Ersin Tatar’ın Cumhurbaşkanlığı döneminde bu makam, tarihsel ağırlığını ve saygınlığını büyük ölçüde yitirmiştir.
Devletin zirvesi, Türkiye’nin arka bahçesine dönüşmemizin aracısı konumuna itilmiştir.
Mesaisinin önemli bir kısmını bu aracılığa harcayan bir Cumhurbaşkanı, doğal olarak Kıbrıs Türk halkının özne olma iradesini de zayıflatmaktadır.
Seçim kampanyasını “Türkiye’nin desteği” üzerine kurgulaması ise, halkın önemli bir kesiminde sessiz ama derin bir yabancılaşma hissini beslemektedir.
Müzakere masasına dönüş konusundaki katı tutumu, çözüm umudunu tarihin tozlu raflarına kaldırmıştır.
Bu nedenle içeride statüko güçlenmiş, kamu yönetimi çözümsüzlük koşullarında kendi içine kapanmıştır.
Kamu sistemi artık sadece yozlaşmakla kalmamış, kurumsal bir çöküş sürecine girmiştir.
Yolsuzluk, münferit değil yapısal bir sorun haline gelmiştir.
Üstelik bu kirli alışverişler, en üst düzey bakanlıklardan alt kademelere kadar uzanmaktadır.
İhaleler, izinler, orman arazileri, kamu araçları üzerinden bir “düzen” kurulmuştur.
Kamuya işe alımlar, hükümet ortakları arasında bir pazarlık konusuna dönüşmüştür.
Başbakanlığa yapılan istihdamlar, verilen vatandaşlıklar ve kimlerin bu süreçte etkili olduğuna dair söylentiler halkın diline düşmüştür.
Kamu maliyesinde disiplin yerini vasat bir inkarcılığa bırakmıştır.
Ve bütün bu çürümüşlük karşısında Cumhurbaşkanlığı ya susmakta ya da durumu normalleştirmektedir.
Devletin tepesindeki kişinin bu tablodan ya habersiz ya etkisiz ya da niyetsiz olduğu yönündeki kanaat yaygındır.
Cumhurbaşkanı Tatar’ın kamuoyundaki en “görünür” icraatı, iki devletli çözüm tezini savunmasıdır.
Oysa bu tezi inandırıcı kılmak için Kıbrıs Cumhuriyeti kimlik kartı ve pasaportunu çoktan iade etmesi beklenirdi.

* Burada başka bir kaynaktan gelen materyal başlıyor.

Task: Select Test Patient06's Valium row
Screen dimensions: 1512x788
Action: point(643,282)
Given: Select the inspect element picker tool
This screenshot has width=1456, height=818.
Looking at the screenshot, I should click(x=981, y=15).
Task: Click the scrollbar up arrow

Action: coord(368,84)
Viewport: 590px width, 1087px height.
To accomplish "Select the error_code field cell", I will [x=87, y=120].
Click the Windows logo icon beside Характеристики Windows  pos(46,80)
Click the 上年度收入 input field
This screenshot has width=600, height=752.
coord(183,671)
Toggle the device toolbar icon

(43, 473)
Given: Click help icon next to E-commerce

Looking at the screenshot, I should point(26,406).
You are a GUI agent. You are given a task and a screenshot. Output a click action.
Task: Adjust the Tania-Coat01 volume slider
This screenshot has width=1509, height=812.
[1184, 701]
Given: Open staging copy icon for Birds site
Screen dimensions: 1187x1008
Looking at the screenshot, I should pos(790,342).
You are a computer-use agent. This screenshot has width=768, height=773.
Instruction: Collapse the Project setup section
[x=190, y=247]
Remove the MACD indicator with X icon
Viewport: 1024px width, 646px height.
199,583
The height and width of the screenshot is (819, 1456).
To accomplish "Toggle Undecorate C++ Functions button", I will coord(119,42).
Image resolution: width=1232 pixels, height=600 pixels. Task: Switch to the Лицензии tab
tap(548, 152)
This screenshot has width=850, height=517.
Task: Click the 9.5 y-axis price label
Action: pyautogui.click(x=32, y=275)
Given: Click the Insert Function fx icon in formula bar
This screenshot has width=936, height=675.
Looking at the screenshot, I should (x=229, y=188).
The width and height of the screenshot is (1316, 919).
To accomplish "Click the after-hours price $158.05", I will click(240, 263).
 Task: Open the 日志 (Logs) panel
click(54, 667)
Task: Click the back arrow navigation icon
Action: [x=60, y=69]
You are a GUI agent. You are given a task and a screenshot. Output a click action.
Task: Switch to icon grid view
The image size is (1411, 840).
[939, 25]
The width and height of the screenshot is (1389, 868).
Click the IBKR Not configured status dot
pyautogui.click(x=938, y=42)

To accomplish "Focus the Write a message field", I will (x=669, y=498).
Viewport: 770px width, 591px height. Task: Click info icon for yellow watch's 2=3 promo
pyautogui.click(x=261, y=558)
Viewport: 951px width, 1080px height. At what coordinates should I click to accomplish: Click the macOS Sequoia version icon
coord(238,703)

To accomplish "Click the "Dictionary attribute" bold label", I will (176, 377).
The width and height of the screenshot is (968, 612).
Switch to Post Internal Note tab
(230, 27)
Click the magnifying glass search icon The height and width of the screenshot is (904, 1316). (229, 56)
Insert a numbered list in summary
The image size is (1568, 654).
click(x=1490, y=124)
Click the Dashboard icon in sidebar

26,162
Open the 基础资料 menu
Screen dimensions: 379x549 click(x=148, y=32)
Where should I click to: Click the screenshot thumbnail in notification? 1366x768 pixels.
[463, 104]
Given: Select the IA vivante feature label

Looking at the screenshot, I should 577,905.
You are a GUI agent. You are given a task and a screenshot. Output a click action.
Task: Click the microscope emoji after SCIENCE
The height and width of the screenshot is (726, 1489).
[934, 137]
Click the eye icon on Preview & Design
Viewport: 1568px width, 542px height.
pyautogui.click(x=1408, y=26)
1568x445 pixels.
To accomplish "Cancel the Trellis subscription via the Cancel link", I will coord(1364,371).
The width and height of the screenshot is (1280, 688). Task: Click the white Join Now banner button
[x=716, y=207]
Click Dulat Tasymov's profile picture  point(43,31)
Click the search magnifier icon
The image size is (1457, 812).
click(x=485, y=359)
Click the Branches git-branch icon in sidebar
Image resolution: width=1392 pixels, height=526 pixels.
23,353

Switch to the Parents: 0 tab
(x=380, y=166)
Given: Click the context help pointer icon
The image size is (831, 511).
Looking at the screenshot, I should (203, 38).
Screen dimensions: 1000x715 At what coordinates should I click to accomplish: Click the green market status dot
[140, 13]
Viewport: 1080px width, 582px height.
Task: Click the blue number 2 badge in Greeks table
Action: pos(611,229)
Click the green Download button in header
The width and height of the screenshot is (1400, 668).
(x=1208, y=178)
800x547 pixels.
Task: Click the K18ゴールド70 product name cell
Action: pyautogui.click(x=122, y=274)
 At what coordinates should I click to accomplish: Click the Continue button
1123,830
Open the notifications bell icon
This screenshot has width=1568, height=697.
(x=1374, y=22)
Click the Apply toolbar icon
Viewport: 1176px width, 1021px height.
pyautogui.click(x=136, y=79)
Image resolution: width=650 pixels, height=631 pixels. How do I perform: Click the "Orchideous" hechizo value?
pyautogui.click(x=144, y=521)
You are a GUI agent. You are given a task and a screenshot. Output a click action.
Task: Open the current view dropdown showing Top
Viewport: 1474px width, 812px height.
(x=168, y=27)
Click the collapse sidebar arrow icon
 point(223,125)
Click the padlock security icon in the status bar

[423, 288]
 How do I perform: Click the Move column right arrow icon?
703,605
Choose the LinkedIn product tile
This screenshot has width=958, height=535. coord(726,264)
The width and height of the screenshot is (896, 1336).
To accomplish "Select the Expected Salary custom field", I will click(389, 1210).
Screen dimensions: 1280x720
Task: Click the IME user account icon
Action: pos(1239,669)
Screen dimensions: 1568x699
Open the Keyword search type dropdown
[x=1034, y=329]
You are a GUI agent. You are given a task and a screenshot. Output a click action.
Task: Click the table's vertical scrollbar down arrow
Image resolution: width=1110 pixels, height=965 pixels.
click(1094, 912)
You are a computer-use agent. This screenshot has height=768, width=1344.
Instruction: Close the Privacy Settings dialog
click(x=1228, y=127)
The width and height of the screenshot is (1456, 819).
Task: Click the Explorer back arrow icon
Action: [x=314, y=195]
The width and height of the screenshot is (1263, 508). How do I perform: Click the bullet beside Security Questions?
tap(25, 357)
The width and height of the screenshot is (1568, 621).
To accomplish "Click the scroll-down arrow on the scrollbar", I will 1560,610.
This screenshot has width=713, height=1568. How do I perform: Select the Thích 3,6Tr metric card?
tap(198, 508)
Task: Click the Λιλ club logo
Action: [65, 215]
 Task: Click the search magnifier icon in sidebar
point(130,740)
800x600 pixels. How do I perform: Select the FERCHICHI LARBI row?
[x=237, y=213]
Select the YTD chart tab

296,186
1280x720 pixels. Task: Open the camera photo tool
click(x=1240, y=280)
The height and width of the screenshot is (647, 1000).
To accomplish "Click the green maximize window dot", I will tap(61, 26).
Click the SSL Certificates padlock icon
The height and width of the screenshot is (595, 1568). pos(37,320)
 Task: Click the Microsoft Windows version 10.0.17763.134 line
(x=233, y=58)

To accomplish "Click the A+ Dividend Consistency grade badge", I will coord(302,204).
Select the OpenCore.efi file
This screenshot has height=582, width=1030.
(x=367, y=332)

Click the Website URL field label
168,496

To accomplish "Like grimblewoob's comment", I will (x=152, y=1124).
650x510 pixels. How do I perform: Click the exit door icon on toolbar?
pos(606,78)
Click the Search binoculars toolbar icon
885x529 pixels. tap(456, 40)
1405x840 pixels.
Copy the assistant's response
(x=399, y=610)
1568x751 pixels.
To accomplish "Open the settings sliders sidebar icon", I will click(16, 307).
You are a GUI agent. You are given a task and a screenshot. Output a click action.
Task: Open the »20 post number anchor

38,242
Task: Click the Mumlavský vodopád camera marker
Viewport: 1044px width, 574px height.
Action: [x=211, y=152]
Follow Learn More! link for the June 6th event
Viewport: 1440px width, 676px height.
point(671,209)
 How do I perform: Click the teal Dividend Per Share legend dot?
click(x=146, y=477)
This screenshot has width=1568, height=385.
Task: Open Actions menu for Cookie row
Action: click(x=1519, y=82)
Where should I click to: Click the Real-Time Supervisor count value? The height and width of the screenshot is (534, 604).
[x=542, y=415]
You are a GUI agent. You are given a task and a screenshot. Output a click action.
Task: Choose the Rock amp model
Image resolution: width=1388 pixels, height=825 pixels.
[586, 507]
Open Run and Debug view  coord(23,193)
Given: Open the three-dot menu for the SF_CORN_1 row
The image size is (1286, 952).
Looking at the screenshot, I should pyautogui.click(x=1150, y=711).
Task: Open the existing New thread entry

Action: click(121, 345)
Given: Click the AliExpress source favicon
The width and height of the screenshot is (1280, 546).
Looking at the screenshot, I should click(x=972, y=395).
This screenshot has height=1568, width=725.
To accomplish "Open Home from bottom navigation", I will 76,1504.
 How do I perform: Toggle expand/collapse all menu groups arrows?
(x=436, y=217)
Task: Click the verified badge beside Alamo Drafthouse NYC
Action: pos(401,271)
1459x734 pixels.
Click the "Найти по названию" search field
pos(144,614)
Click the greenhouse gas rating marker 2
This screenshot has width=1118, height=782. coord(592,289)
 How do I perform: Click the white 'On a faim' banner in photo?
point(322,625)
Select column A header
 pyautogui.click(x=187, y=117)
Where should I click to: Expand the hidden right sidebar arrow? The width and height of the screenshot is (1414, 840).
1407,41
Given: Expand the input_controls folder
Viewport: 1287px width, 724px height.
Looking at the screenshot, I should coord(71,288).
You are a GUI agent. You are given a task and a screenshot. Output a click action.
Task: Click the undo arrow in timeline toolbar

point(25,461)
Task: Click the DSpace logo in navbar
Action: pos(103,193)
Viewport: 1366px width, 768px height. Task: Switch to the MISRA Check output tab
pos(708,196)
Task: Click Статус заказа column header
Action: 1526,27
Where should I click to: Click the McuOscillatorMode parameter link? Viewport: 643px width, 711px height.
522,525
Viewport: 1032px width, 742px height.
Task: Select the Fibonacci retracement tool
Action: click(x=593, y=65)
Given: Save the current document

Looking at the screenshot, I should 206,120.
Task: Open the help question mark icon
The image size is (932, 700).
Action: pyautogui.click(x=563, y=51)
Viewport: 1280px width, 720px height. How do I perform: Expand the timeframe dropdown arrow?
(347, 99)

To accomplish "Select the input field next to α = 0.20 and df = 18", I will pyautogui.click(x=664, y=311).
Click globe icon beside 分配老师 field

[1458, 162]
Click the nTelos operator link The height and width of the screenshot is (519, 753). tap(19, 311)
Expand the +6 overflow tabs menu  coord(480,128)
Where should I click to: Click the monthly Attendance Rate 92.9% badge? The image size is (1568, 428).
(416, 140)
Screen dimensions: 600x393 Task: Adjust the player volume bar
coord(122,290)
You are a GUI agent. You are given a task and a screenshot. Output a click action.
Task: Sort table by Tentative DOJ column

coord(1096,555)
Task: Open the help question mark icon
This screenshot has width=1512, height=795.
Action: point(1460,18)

Gerçekte ise bu söylem bir dış politika başarısına değil, diplomatik yalnızlığa evrilmiştir.
Uluslararası toplumun ezici çoğunluğu bu yaklaşımı ciddiye almamakta; bizi marjinal bir pozisyona itmektedir.
Bugün Cumhurbaşkanlığı makamı, halkın sorunlarını dillendiren bir platform değil “Türkiye’ye yaranma yarışının vitrini” olarak algılanmaktadır.
Bu da halkta, “nasıl olsa bizi bir üst akıl yönetiyor, biz sadece seyirciyiz” duygusunu pekiştirmektedir.
Oysa bu duygu aidiyet kaybının, topluma olan inancın sarsılmasının, toplumsal çözülmenin en açık göstergesidir.
İşte tam da bu nedenle, değişim artık bir tercih değil, bir zorunluluktur.
Hukuk bilgisiyle, yönetişim anlayışıyla, çözüm perspektifiyle ve en önemlisi halkı özne gören yaklaşımıyla yeni bir Cumhurbaşkanına ihtiyacımız var.
Bu makam, doğru bir liderin elinde yeniden irade sahibi bir aktör haline gelebilir.
Hukukçu kimliği, müzakere deneyimi, entelektüel birikimi ve sağduyulu duruşuyla Tufan Erhürman, bu makama yeni bir anlam ve değer kazandırabilir.
Evet, Ersin Tatar iyi insan.
Espri yapar, samimi konuşur, selam verir.
Bunlar insani özelliklerdir.
Ama devlet yönetiminde geçer akçe değildir.
Sempatiyle devlet yönetilmez.
Sloganla gelecek inşa edilmez.
Suskunlukla çürüme önlenemez.
Artık susan değil konuşan, yöneten, yönlendiren, geleceği kurgulayan bir Cumhurbaşkanlığına ihtiyacımız var.
Kıbrıs Türk halkı, hak ettiği saygınlığı sadece uluslararası alanda değil, kendi iç sisteminde de yeniden inşa edebilir.
Bu seçim, içinde bulunduğumuz sistemin ayağa kalkması için bir başlangıç olabilir.
Ve bu başlangıcın adı: Değişim.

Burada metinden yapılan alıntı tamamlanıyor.